- Relator(a)
- Ministro Marco Aurélio Bellizze
- Órgão julgador
- Terceira Turma
- Data do julgamento
- 04/03/2024
- Data de publicação
- 08/03/2024
STJ – Acórdão, Rel. Ministro Marco Aurélio Bellizze, Terceira Turma, j. 04/03/2024, p. 08/03/2024
AGRAVO INTERNO NO RECURSO ESPECIAL. AÇÃO REVISIONAL DE CONTRATO BANCÁRIO. VIOLAÇÃO AO ART. 1.022 DO CPC. NÃO OCORRÊNCIA. JUROS REMUNERATÓRIOS. ABUSIVIDADE CONSTATADA. INCIDÊNCIA DAS SÚMULAS 5, 7 E 83 DO STJ. CDI COMO ÍNDICE DE CORREÇÃO MONETÁRIA. IMPOSSIBILIDADE. AGRAVO INTERNO IMPROVIDO. 1. Não ficou configurada a violação aos arts. 489 e 1.022 do CPC/2015, uma vez que o Tribunal de origem se manifestou de forma fundamentada sobre todas as questões necessárias para o deslinde da controvérsia.
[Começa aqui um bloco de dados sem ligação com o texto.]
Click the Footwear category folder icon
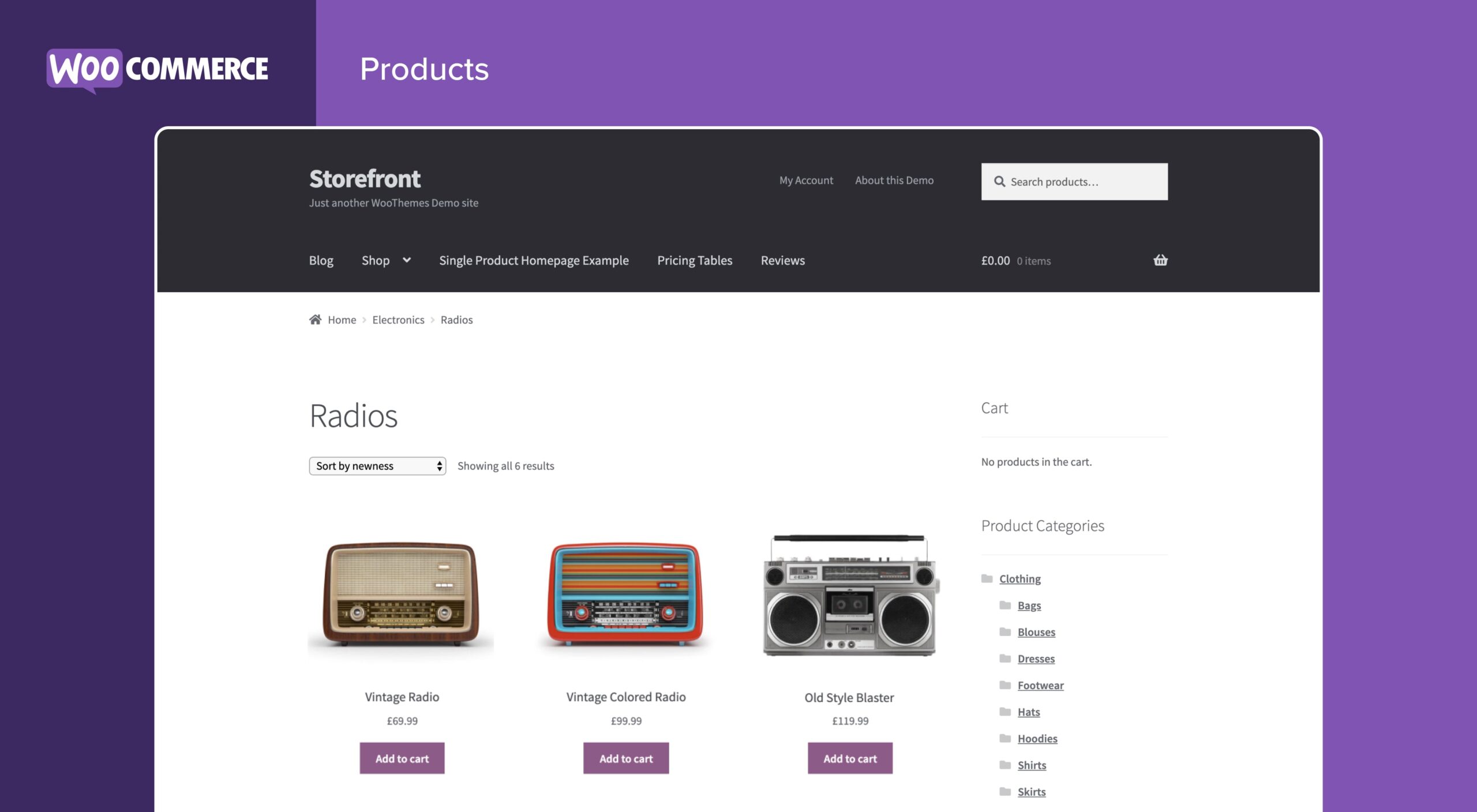Image resolution: width=1477 pixels, height=812 pixels. click(1003, 685)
O mero inconformismo da parte com o julgamento contrário à sua pretensão não caracteriza falta de prestação jurisdicional. 2. Acerca da pretensão de afastamento da venda casada reconhecida pelo Tribunal local, é notória a imprescindibilidade de reexame de fatos e provas, a fim de desconstituir a conclusão do acórdão. Todavia, no âmbito do recurso especial, essa incursão probatória é vedada, conforme o Enunciado n. 7/STJ. 3. Nos termos da jurisprudência desta Corte Superior, "os juros remuneratórios devem ser limitados à taxa média de mercado quando comprovada, no caso concreto, a significativa discrepância entre a taxa pactuada e a taxa de mercado para operações similares" (AgInt no REsp 1.930.618/RS, Rel. Ministro Paulo de Tarso Sanseverino, Terceira Turma, julgado em 25/4/2022, DJe 27/4/2022). 4. No que concerne ao mérito, observa-se que o posicionamento do Tribunal estadual encontra-se alicerçado na apreciação de fatos e provas e do contrato acostados aos autos, o que impede o Superior Tribunal de Justiça de infirmar a conclusão adotada, pois, para tanto, seria preciso o reexame das cláusulas contratuais e o o revolvimento do conjunto fático-probatório , o que é vedado pelas Súmulas 5 e 7/STJ. 5. De acordo com a jurisprudência do STJ, "é inviável que o CDI seja utilizado como índice de correção monetária, em virtude de sua natureza remuneratória". Precedente. 6. Agravo interno improvido. (AgInt no REsp n. 1.893.977/MT, relator Ministro Marco Aurélio Bellizze, Terceira Turma, julgado em 4/3/2024, DJe de 8/3/2024.)